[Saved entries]
· · · ·
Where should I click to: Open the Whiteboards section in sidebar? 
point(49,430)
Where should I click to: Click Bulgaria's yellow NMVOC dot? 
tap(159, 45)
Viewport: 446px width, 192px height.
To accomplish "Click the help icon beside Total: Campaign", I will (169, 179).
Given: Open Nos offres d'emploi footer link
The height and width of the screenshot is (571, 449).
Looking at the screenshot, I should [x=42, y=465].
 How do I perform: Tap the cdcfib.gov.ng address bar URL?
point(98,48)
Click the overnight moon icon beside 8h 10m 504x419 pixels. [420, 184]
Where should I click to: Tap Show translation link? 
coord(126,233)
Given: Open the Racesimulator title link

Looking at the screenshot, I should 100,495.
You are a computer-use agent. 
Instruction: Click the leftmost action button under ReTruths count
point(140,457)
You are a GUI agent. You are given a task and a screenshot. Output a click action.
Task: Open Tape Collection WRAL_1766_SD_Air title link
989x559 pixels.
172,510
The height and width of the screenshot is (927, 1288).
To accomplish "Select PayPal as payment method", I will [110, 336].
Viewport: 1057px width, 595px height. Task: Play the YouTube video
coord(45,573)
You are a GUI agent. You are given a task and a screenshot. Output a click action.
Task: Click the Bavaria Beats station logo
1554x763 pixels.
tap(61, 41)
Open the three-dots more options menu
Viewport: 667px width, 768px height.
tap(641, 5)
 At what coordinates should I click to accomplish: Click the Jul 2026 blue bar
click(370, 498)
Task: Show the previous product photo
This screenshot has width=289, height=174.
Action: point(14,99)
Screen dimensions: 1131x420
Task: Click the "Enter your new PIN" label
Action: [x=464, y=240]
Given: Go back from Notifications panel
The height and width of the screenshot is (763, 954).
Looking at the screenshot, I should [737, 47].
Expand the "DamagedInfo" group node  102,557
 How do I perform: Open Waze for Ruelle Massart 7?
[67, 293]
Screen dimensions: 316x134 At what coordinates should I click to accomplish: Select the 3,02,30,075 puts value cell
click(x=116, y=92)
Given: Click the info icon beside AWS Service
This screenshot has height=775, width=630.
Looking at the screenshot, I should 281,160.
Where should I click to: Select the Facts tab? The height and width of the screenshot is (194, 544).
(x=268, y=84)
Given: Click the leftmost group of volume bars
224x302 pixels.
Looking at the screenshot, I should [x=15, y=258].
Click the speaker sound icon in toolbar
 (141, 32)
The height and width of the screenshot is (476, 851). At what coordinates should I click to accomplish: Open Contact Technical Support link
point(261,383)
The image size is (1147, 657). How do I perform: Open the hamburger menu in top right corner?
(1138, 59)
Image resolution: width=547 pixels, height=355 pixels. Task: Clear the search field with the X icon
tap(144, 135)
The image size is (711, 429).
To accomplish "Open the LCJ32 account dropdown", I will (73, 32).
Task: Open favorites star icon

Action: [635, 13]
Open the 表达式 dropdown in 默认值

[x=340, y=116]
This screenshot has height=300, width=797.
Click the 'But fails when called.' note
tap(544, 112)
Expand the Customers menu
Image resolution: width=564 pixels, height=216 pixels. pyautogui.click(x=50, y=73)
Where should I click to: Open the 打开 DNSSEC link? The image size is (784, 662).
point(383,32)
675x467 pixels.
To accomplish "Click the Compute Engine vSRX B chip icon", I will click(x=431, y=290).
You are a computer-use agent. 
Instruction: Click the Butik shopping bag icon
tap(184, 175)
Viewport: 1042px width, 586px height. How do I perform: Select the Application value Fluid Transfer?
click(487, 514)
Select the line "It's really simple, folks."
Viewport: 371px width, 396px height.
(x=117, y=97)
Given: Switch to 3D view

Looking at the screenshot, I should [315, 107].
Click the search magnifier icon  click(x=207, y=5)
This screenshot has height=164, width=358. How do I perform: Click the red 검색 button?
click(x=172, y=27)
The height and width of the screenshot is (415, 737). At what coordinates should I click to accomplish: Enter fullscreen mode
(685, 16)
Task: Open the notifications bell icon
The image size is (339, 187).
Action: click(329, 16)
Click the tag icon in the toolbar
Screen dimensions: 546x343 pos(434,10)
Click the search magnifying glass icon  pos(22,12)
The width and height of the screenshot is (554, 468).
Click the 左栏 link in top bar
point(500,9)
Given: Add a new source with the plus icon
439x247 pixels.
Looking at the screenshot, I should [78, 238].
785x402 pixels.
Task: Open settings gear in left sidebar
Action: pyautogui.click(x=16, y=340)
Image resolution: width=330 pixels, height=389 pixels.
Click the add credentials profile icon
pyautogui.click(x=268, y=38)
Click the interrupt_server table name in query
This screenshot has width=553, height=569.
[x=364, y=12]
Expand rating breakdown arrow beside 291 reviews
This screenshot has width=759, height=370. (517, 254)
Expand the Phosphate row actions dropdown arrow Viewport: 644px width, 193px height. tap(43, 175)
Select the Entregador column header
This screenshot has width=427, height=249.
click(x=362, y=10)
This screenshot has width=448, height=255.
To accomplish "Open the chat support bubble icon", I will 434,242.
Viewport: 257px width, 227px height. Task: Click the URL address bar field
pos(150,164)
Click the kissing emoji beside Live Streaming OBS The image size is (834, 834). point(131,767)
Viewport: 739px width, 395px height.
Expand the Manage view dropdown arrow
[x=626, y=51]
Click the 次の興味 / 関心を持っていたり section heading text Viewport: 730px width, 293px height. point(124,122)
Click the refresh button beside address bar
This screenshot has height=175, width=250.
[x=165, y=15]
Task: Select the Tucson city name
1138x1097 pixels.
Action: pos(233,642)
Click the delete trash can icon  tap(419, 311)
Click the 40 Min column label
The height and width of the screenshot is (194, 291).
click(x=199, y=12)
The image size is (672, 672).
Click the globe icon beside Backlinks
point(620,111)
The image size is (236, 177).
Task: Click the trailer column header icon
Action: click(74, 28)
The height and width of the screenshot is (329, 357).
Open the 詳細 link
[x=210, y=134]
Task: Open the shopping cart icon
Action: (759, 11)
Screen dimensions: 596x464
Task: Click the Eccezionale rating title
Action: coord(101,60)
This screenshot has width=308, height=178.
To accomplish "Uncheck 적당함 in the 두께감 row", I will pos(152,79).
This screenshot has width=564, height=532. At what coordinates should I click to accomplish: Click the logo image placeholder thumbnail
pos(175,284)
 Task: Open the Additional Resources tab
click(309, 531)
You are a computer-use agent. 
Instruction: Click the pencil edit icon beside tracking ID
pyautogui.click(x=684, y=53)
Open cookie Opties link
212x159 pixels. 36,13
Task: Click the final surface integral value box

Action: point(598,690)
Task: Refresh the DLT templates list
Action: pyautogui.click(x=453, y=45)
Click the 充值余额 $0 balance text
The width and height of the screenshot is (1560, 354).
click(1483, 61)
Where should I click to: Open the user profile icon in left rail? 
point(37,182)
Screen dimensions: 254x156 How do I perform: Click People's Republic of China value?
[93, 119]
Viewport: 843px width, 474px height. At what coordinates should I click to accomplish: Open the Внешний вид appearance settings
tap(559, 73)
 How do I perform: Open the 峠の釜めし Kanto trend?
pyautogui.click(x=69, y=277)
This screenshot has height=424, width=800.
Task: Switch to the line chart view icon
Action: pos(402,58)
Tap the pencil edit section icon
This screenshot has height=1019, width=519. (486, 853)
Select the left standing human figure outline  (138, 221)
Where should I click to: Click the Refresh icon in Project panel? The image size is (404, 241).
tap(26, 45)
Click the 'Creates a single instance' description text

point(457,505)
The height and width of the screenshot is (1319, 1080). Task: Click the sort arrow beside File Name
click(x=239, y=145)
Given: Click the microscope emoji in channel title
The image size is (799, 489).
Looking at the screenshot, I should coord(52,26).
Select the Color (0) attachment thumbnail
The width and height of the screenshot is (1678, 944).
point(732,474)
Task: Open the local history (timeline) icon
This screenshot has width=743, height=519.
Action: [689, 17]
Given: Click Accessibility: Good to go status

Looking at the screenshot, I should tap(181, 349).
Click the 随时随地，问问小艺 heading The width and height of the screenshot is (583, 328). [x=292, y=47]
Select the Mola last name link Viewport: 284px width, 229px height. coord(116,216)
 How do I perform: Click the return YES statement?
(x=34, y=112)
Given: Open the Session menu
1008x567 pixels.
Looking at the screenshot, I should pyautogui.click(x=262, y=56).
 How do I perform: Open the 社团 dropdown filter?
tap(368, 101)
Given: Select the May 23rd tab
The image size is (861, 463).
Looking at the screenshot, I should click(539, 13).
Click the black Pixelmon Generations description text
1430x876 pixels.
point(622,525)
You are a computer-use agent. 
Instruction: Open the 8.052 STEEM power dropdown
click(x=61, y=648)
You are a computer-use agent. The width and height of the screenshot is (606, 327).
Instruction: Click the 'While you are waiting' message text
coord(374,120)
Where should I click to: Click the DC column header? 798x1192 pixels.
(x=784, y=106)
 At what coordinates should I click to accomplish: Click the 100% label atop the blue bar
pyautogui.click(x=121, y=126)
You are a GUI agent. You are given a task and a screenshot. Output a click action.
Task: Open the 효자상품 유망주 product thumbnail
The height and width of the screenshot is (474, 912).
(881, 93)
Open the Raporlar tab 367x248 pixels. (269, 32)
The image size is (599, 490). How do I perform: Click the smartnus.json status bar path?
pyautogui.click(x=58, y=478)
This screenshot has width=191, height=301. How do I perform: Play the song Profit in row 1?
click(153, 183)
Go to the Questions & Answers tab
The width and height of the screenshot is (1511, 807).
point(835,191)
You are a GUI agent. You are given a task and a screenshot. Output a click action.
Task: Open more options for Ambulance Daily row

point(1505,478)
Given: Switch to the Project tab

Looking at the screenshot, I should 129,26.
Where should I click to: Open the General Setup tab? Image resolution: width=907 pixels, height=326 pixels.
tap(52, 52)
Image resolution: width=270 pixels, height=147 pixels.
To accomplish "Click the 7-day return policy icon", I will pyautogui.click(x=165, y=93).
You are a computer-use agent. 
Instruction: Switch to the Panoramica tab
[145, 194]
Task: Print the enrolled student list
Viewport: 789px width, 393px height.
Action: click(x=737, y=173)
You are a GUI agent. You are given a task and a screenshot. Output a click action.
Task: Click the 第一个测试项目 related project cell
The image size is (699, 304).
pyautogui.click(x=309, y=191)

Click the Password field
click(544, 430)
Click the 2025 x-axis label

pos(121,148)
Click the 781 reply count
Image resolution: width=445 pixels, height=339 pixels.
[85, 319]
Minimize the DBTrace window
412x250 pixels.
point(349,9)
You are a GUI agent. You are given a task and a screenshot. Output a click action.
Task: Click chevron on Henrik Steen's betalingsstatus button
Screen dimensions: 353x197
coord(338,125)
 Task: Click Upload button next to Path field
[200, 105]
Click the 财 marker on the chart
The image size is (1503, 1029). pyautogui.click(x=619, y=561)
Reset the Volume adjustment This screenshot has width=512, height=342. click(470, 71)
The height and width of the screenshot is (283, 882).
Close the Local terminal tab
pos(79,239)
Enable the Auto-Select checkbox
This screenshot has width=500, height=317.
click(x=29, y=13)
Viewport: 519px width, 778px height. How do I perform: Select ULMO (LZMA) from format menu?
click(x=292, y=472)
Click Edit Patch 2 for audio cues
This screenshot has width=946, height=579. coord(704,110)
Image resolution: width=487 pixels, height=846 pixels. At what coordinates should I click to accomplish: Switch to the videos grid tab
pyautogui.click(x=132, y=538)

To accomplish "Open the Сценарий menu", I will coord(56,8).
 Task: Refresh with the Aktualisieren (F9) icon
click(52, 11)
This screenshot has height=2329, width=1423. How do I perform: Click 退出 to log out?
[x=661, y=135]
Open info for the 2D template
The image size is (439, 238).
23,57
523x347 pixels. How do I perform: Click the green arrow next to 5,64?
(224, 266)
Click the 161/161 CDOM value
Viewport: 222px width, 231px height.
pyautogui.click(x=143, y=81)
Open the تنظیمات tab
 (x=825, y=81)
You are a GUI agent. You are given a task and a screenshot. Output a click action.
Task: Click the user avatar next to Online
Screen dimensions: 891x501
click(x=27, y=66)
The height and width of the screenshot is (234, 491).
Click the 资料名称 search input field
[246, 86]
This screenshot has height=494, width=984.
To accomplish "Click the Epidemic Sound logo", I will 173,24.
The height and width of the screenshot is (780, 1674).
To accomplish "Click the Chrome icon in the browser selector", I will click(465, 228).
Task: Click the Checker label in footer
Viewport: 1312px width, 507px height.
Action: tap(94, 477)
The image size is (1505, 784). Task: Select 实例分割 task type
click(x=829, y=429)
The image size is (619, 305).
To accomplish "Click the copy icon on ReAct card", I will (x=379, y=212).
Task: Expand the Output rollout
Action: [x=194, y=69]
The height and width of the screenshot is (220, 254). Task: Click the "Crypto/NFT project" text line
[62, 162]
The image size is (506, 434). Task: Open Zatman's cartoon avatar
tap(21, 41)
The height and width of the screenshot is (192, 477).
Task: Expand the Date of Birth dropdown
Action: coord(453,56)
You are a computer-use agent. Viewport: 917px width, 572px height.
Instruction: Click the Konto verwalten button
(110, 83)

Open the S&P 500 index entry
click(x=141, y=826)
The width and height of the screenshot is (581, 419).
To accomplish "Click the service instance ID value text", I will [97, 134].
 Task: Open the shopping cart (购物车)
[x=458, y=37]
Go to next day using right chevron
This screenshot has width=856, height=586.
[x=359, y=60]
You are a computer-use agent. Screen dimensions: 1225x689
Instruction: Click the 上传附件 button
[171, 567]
· · · ·
:: TASK ::
Looking at the entries above, how many lines contain "group"? State the number and nothing more.

:: EXERCISE RESPONSE ::
2